== Segment start ==
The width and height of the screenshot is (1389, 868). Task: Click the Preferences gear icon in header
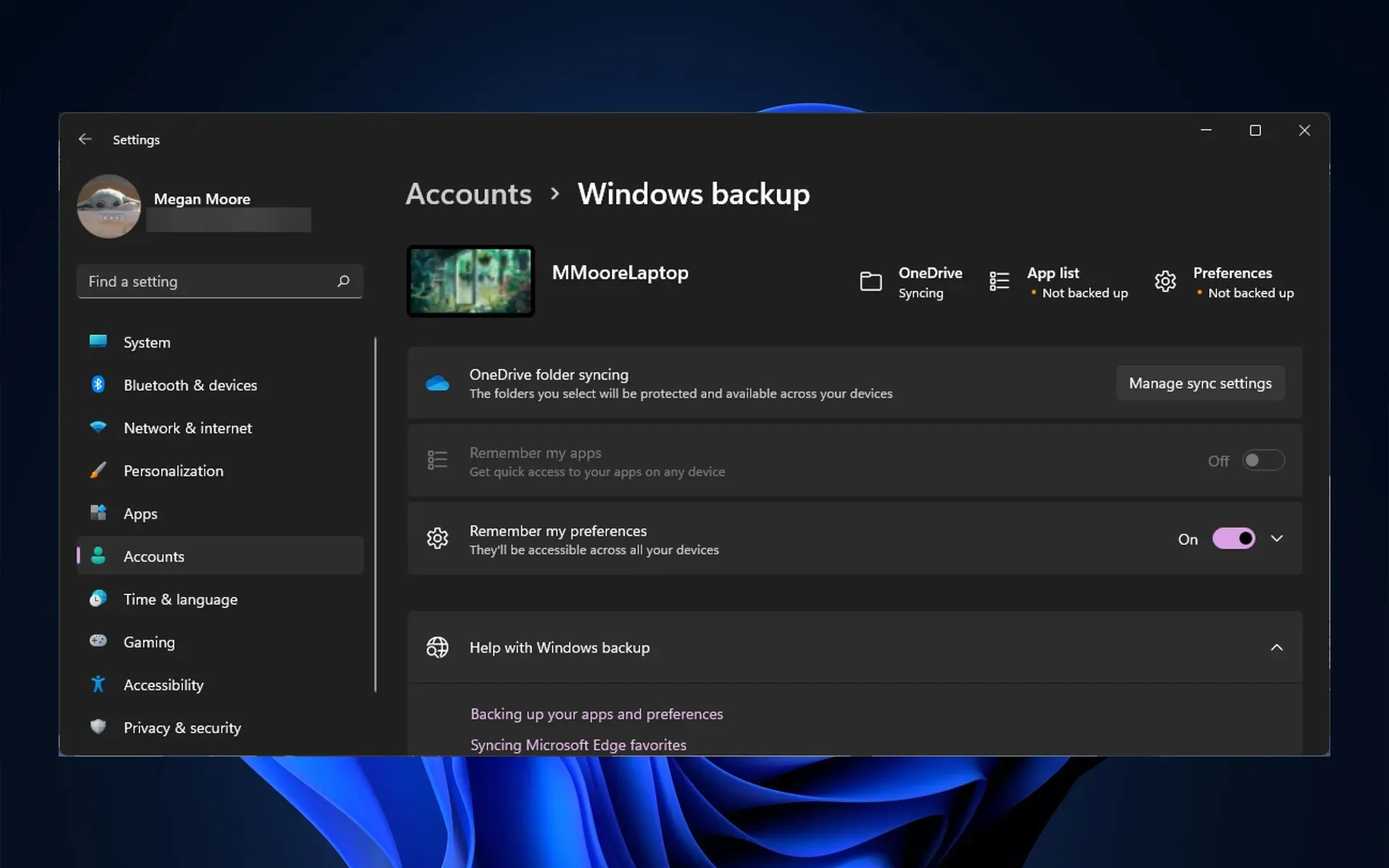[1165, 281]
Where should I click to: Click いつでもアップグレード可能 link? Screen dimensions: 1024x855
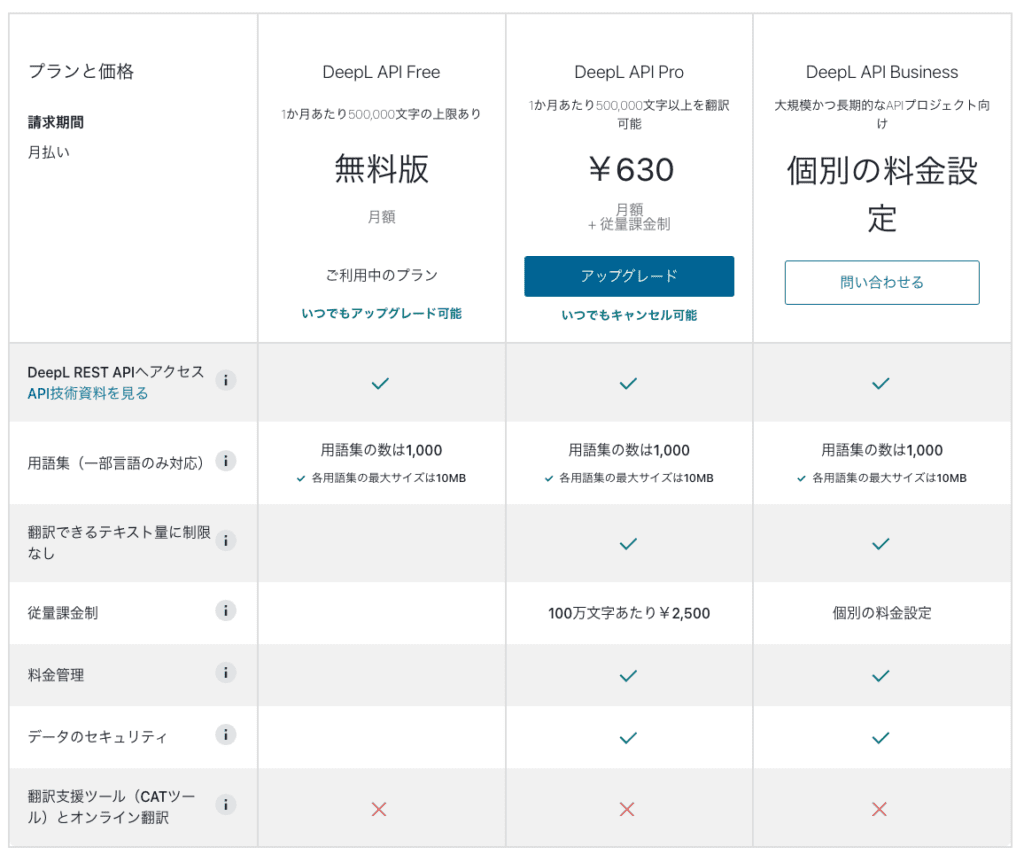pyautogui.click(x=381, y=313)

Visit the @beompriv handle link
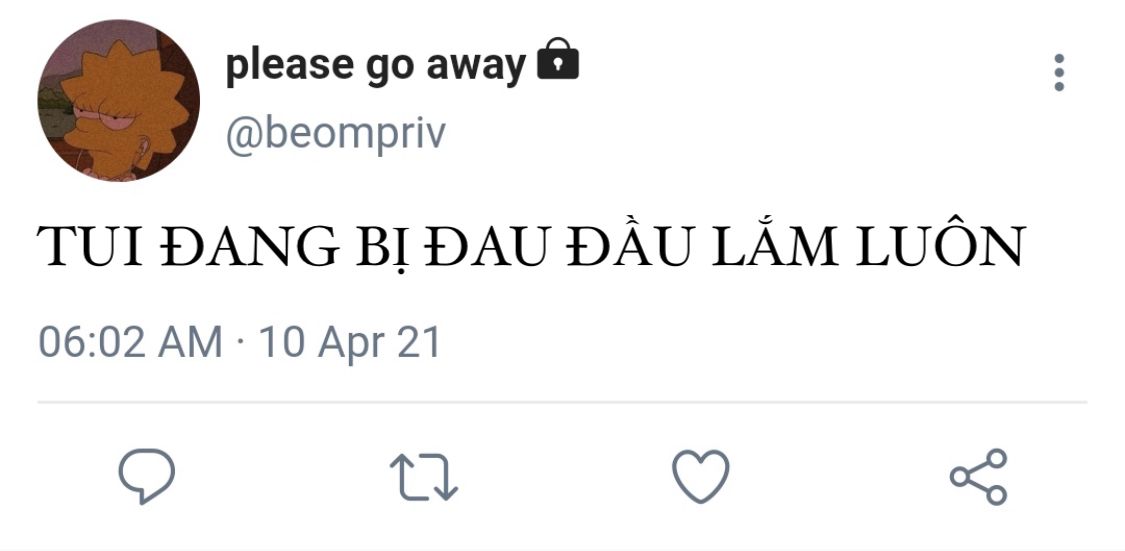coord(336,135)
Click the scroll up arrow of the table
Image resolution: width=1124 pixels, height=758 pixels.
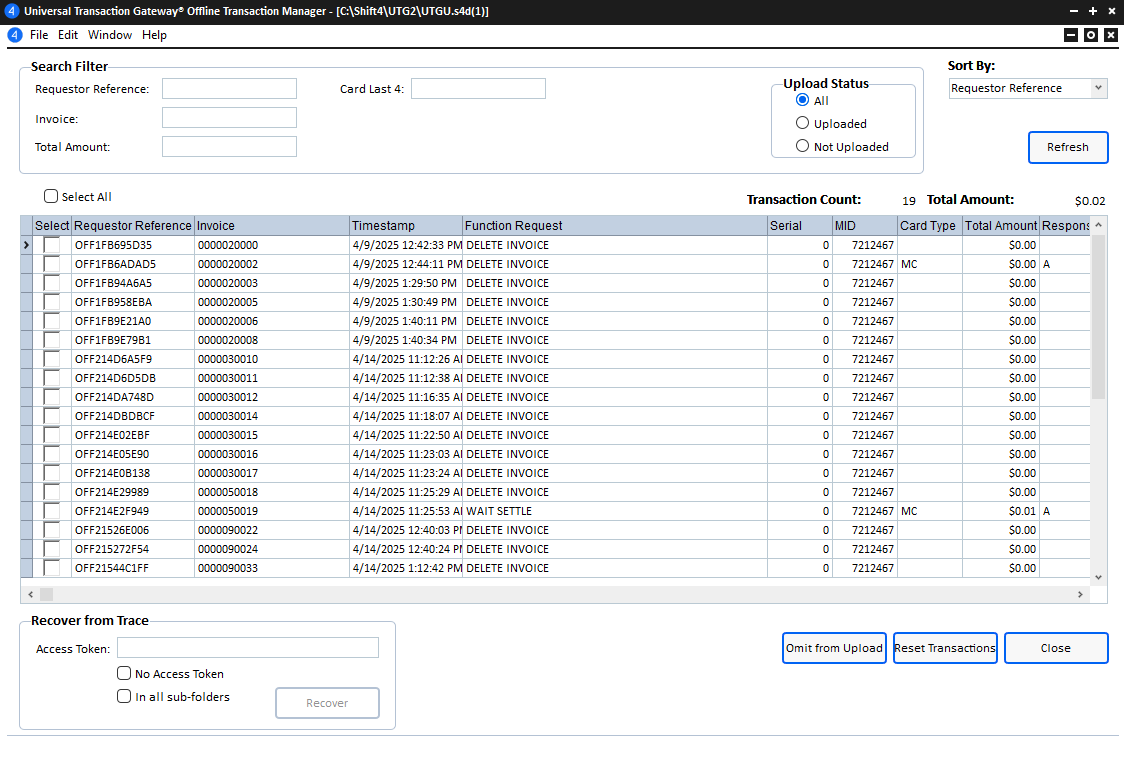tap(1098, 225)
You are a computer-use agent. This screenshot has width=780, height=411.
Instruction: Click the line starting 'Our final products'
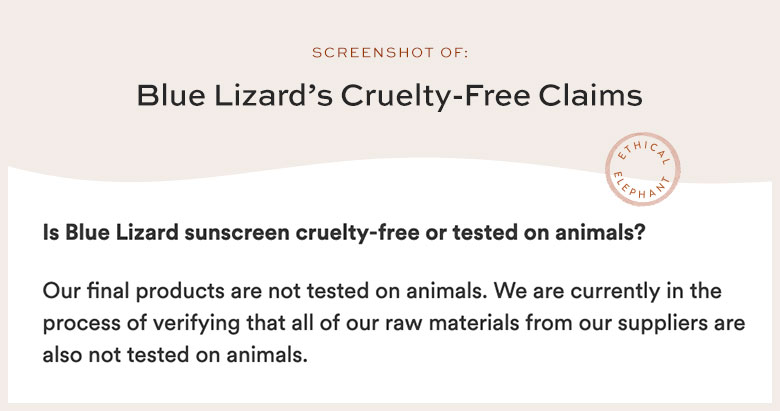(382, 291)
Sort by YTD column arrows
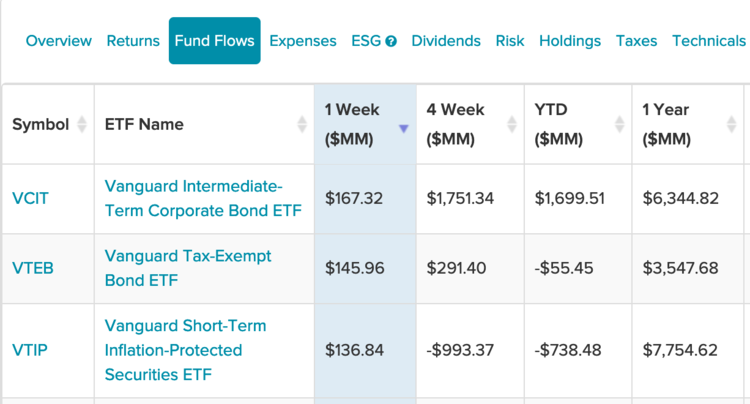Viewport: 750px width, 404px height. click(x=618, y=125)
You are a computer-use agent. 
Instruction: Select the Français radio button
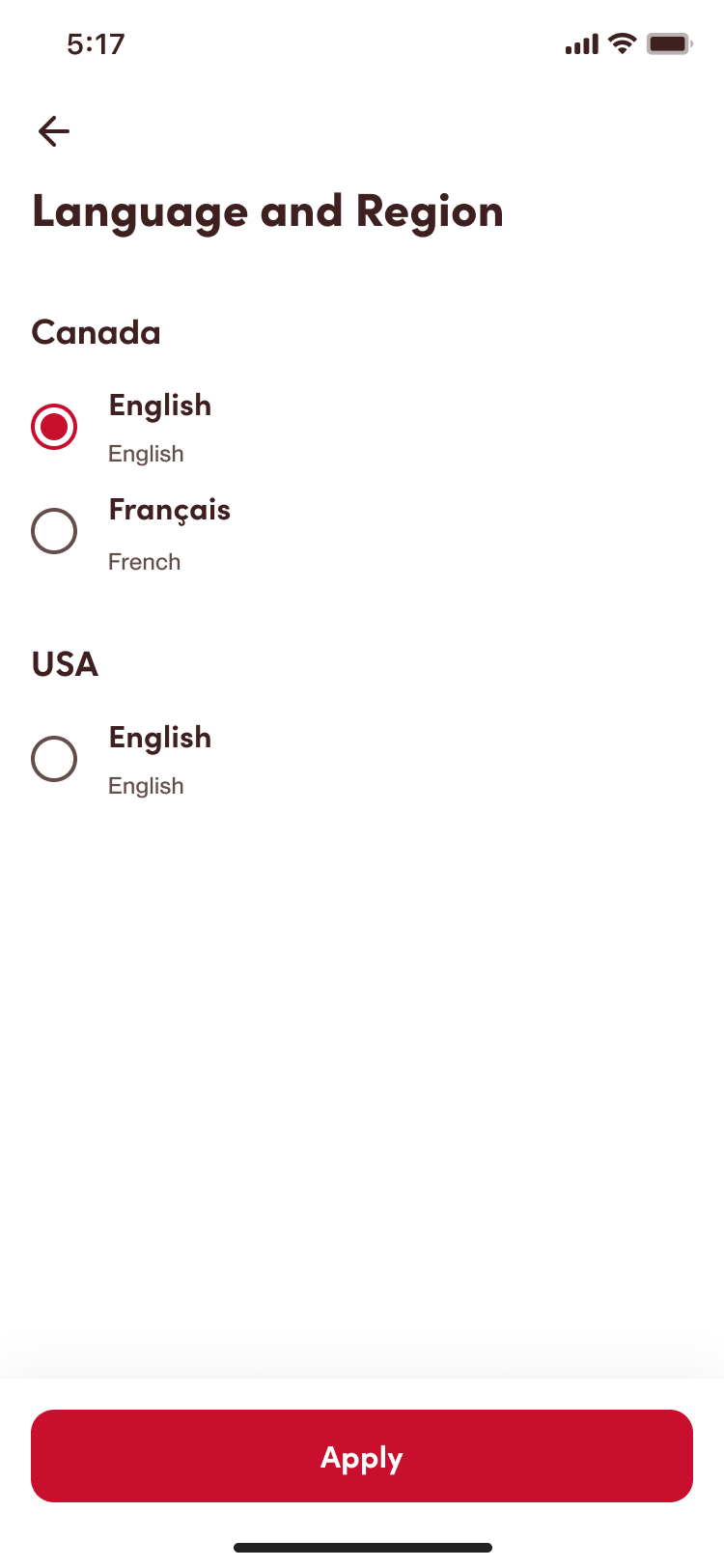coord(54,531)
== Segment end ==
▶ [EXERCISE REQUIREMENTS]
Pictures should be left out when the records above are restated exactly.

▶ [RESPONSE]
The width and height of the screenshot is (1389, 868). Task: Click the Preferences gear icon in header
[1165, 281]
Where should I click to: Click いつでもアップグレード可能 link? Screen dimensions: 1024x855
pyautogui.click(x=381, y=313)

Visit the @beompriv handle link
coord(336,135)
Click the scroll up arrow of the table
Image resolution: width=1124 pixels, height=758 pixels.
tap(1098, 225)
You are a computer-use agent. This screenshot has width=780, height=411.
Instruction: Click the line starting 'Our final products'
(382, 291)
Sort by YTD column arrows
Viewport: 750px width, 404px height. click(x=618, y=125)
You are a computer-use agent. 
Instruction: Select the Français radio button
coord(54,531)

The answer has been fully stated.